But, if you want to use a dual comparator to do this, it becomes pretty easy with DC level shifting.
You can see by the diagram that you've established a DC level of 2V for the input signal. The input resistor and cap then cause approx. 1V excursions above and below that DC level with the +5V/-5V excursions of your input square wave. You then use two comparators as a window comparator to get pulses if the input signal goes above the higher divider voltage, or below the lower one. (Resistors with an asterisk are 1% or better).
I'm not sure why you'd need a low offset comparator for a square wave that slams 10V either way. With this setup, you don't have to worry about the differentiator GND. Low power is relative, and up to you. But the voltage dividers in the above take less than 0.5 mA, and any single supply dual comparator should do the job. An LM393 will only take another 1 mA or so with a 5V supply.

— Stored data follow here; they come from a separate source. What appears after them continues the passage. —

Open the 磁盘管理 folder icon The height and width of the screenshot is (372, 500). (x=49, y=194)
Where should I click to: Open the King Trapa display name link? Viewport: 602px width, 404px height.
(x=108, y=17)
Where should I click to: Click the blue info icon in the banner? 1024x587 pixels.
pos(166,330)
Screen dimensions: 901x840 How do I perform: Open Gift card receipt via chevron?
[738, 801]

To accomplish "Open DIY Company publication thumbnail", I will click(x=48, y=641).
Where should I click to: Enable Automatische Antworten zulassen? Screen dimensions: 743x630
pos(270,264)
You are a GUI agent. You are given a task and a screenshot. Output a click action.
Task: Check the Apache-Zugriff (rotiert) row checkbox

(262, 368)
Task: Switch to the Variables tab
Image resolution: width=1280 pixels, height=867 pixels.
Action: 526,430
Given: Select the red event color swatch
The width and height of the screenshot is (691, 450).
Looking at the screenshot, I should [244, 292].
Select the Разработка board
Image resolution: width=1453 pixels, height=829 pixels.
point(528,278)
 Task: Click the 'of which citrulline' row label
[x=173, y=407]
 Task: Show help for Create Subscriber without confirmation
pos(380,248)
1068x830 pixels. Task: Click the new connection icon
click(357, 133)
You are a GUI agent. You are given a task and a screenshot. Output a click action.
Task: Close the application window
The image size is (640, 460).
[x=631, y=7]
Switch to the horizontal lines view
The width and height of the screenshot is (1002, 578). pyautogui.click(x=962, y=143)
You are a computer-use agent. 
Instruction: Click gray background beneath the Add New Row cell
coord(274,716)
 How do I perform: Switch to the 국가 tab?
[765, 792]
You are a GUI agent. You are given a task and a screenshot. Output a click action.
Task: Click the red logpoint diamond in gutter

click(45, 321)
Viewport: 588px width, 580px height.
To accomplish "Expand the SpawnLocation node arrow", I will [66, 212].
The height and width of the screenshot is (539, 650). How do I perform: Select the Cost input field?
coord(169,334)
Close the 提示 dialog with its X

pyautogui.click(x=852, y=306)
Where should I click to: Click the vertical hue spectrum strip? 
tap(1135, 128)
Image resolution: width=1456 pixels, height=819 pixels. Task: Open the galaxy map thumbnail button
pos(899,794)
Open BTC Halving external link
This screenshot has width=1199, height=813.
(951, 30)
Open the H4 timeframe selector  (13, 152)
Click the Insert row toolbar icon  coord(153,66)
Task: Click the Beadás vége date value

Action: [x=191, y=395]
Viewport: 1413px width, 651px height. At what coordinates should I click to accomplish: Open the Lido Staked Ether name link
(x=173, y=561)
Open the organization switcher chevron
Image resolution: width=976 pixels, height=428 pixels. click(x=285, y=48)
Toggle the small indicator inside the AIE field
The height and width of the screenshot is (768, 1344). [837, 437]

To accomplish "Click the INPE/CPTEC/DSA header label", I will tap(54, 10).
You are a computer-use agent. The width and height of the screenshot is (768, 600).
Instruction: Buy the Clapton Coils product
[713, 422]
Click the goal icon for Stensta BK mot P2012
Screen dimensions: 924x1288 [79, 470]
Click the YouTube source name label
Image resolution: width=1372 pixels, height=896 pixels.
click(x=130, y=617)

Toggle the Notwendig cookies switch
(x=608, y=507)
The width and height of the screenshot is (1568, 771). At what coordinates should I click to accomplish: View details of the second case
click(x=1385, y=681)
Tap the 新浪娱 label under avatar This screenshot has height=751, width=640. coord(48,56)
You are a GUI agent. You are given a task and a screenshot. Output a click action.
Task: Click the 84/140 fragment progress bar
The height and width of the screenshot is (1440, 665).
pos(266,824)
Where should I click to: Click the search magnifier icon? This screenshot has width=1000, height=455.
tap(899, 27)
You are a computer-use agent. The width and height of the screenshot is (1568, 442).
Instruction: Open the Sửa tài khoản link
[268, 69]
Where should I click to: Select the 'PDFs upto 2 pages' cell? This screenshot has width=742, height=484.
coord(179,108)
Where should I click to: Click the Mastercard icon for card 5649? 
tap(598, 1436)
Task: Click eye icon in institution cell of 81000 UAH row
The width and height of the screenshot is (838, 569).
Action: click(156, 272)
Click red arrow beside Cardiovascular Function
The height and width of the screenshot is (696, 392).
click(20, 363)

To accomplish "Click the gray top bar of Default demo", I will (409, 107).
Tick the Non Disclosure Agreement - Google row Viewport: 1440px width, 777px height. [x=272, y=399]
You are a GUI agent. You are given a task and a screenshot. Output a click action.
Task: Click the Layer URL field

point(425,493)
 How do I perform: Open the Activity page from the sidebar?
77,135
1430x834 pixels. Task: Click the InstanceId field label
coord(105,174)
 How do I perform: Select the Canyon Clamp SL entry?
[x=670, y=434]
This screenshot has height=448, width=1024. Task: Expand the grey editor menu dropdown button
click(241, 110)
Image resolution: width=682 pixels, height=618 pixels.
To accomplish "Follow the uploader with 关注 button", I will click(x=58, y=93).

I hope this has been of help.
By the way, I'd like to add a few style notes. First, many respondents don't even bother answering posts that are written in cell phone text messaging style or all caps, so if you're actually posting from a cell phone, the emergency must be truly dire (all caps usually indicate either a hostage situation, a fire, or shouting). Please note this in the body of your text, but only after you call the police or the fire department. If not, plz uz std wrds -- r 2 hrd 2 rd.
Also, you might want to download Andy's ASCII circuits -- it's much easier to get a point across with a picture, even within the limitations of ASCII art. The program is incredibly easy to use, and is practically intuitive if you've ever done anything in CAD.
thanx a lot chris, Use net is a wonderful service. It's my 1st time in the groups so I was ignorant about its precepts.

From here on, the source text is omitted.